In the public battles, people tend to stab vigorously at straw men-they attack the worst, simplest and most absurd version they can find or create. While this affords a certain degree of amusement, it is intellectually dishonest.

I have argued elsewhere (my book will be out in May) that a teleological account fits a non-question begging definition of science. At this point, the teleological approach seems to be behind the natural selection approach based on the empirical evidence, theoretical economy and such. But it can be considered a proper hypothesis.

To forestall some attacks-I don’t defend simplistic creationism. I don’t defend the pop view of evolution.
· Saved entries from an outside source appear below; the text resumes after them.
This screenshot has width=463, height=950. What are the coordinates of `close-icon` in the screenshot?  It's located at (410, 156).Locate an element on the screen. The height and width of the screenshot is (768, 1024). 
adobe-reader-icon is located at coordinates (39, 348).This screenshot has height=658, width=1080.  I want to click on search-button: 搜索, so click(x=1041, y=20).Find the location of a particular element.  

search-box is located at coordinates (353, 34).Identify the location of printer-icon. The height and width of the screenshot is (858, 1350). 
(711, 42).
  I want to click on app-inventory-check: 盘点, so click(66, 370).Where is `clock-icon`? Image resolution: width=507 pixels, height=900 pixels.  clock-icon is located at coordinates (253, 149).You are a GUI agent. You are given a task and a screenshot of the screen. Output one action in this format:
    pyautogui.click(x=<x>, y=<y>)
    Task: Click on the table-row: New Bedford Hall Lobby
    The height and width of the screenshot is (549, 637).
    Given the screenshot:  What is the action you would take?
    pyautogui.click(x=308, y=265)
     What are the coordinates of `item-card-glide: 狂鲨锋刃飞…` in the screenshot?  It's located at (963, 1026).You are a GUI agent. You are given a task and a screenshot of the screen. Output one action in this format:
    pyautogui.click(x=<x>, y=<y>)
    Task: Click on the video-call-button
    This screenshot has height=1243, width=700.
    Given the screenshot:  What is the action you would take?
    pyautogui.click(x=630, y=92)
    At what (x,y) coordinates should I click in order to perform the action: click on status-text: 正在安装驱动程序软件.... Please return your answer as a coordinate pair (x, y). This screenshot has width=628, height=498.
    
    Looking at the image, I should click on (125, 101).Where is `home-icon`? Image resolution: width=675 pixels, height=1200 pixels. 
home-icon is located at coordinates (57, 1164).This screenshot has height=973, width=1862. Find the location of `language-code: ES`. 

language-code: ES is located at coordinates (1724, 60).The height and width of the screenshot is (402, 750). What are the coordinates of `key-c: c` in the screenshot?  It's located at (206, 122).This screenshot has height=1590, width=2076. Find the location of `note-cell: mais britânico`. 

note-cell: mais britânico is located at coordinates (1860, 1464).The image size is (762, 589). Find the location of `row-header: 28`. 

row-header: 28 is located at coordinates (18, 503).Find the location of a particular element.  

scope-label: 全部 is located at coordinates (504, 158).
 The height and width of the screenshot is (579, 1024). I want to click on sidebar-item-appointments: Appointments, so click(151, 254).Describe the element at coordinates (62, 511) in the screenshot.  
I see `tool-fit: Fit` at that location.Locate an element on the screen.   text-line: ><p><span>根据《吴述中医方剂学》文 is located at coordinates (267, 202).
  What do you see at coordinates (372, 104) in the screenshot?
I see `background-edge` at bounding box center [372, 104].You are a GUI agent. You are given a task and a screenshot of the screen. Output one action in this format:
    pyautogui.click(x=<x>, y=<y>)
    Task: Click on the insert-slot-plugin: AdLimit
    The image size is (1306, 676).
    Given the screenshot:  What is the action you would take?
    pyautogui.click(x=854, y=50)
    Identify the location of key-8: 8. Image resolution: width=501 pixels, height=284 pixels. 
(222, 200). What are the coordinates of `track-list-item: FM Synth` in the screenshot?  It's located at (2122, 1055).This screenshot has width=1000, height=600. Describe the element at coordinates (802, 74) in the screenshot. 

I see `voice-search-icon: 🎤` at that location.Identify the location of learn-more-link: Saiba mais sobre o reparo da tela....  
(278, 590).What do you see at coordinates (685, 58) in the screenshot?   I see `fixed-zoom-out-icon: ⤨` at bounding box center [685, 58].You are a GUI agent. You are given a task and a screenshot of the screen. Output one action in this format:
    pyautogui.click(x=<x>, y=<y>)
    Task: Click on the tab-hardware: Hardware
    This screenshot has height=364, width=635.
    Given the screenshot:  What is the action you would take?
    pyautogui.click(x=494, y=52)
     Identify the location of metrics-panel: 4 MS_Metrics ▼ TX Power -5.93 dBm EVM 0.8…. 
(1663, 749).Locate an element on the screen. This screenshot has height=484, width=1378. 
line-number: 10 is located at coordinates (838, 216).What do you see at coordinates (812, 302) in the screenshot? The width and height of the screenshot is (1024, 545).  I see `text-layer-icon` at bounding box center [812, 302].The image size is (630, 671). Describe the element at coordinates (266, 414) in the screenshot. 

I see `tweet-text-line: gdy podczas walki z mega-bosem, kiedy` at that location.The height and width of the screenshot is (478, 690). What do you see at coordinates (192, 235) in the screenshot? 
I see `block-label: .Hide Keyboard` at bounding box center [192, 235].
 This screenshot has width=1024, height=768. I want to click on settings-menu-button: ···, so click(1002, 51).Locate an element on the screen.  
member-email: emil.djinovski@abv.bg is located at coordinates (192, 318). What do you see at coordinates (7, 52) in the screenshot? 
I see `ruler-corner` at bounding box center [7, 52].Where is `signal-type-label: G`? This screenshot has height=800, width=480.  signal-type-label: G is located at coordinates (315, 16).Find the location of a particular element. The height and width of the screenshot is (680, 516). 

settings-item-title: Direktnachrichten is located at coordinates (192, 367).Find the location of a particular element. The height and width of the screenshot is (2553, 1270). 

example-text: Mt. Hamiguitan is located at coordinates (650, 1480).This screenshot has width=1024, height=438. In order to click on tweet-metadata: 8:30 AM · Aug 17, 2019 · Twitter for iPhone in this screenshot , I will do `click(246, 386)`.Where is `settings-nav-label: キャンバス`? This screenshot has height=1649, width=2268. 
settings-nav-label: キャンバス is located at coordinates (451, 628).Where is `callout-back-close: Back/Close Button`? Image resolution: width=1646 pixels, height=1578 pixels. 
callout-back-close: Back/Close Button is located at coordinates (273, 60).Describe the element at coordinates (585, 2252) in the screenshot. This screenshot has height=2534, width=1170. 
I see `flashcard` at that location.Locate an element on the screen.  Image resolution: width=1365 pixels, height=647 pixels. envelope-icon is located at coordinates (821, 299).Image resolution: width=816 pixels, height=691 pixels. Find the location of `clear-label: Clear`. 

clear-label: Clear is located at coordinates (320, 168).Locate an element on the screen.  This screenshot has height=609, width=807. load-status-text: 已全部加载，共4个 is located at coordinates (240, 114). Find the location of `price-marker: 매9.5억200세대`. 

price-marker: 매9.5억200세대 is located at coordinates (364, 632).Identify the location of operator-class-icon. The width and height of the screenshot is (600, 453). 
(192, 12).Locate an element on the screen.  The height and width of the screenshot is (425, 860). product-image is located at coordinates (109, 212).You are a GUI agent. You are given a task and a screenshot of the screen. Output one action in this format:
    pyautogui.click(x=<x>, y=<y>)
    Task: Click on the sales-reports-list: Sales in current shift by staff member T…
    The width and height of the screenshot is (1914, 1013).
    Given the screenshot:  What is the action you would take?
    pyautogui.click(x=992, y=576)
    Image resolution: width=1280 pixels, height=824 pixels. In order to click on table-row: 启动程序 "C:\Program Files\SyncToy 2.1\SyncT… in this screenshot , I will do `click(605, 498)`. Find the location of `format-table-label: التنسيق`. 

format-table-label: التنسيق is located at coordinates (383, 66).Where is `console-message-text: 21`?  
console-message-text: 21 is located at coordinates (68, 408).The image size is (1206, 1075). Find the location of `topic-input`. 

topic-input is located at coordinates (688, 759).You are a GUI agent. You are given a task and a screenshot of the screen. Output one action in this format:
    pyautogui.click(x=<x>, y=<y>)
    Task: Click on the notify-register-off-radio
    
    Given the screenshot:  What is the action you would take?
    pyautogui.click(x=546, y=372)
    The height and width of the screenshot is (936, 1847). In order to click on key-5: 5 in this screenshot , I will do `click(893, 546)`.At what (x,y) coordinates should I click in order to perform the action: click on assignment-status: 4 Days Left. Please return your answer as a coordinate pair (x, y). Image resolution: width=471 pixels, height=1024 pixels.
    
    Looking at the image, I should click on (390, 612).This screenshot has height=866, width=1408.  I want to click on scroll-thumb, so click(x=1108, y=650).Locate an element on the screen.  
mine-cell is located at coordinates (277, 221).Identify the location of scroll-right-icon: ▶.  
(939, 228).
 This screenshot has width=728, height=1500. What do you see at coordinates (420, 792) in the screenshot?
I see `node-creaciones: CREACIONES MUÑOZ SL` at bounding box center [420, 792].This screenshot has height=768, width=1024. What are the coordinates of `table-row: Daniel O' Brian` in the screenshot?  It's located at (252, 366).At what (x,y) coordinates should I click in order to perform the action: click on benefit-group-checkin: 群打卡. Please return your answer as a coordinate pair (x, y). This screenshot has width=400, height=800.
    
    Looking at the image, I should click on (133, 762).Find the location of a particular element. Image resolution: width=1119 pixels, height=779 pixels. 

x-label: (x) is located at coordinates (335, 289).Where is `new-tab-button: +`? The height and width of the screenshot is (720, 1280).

I consider the matter of the nature of the universe to still be an open matter. One thing that science and philosophy teach us is to be wary of dogmatism. That is one of the most savage enemies of truth and wisdom.

Is God Compatible with Evolution?

Posted in Philosophy by Michael LaBossiere on September 18, 2007

 

While the theory of evolution is considered as a matter of established scientific fact, there is still very significant opposition to the theory from the religious community. The main concern is that the theory of evolution is a threat to faith and religious belief. Some thinkers content that religious belief is compatible with evolution-that a person can have science and God. It is to this matter that I know turn.

 

 

Addressing this matter requires being clear about what exactly is being debated. If the theory of evolution is taken to involve the claim that there is no God, then obviously God and the theory are not compatible. While this is a commonly held view, the theory does not actually explicitly deny the existence of God. What is does is postulate a mechanism of natural selection in place of an intelligent designer. So, rather than having an intelligent being design and create life forms, new life forms emerge through mutations and selection in terms of survival and reproduction. Mutations that survive and breed can eventually differ enough from the original species that they become a new species. As odd as it might seem, natural selection seems initially compatible with the existence of God.

 

 

God could have created the universe and put in place the method of natural selection as the means by which new life forms would arise from older ones. So, rather than designing each life form in hands on acts of creation, God would set the universe up so that a natural mechanism of selection did the work for Him. This sort of view is not without precedent. Many thinkers have argued that God created a world of laws and natural machinery that run without his direct intervention. The best known version of this view is deism.

 

Of course, there is the question of why God would use such a method and whether it is compatible with His other alleged traits.

 

 

God is, in Philosophy 101 terms, supposed to be all good, all powerful and all knowing. These attributes do seem to clash with using natural selection. First, if God is all powerful and all knowing, He could simply create the life forms He wants and not have to rely on a mechanism to do the work for him. An obvious reply to this is, however, to re-emphasis the view that God is the divine watchmaker who builds a world that can run on its own. Of course, many religious thinkers, such as Berkeley, regard this view as unacceptable. After all, if laws and mechanisms do all the work, what need is there for God? In any case, this does rekindle the old debate over the degree of God’s involvement in the world.

 

 

Second, if God is all good, then natural selection seems incompatible with God. This is so for two main reasons. The first reason is that natural selection seems to be terribly wasteful and brutal. It seems almost inconceivable that an all good being would allow so many species to simply perish. The second reason is that natural selection seems arbitrary. It is, after all, a chance driven mechanism. To leave survival up to chance hardly seems like the action of a perfectly good being.

 

Of course, this sort of problem is really nothing new-it is but the problem of evil with the twist of natural selection added in for a different flavor.

 

 

Thus, the logical conclusion seems to be that God is compatible with evolution, but serious problems arise with reconciling God with the nature of natural selection.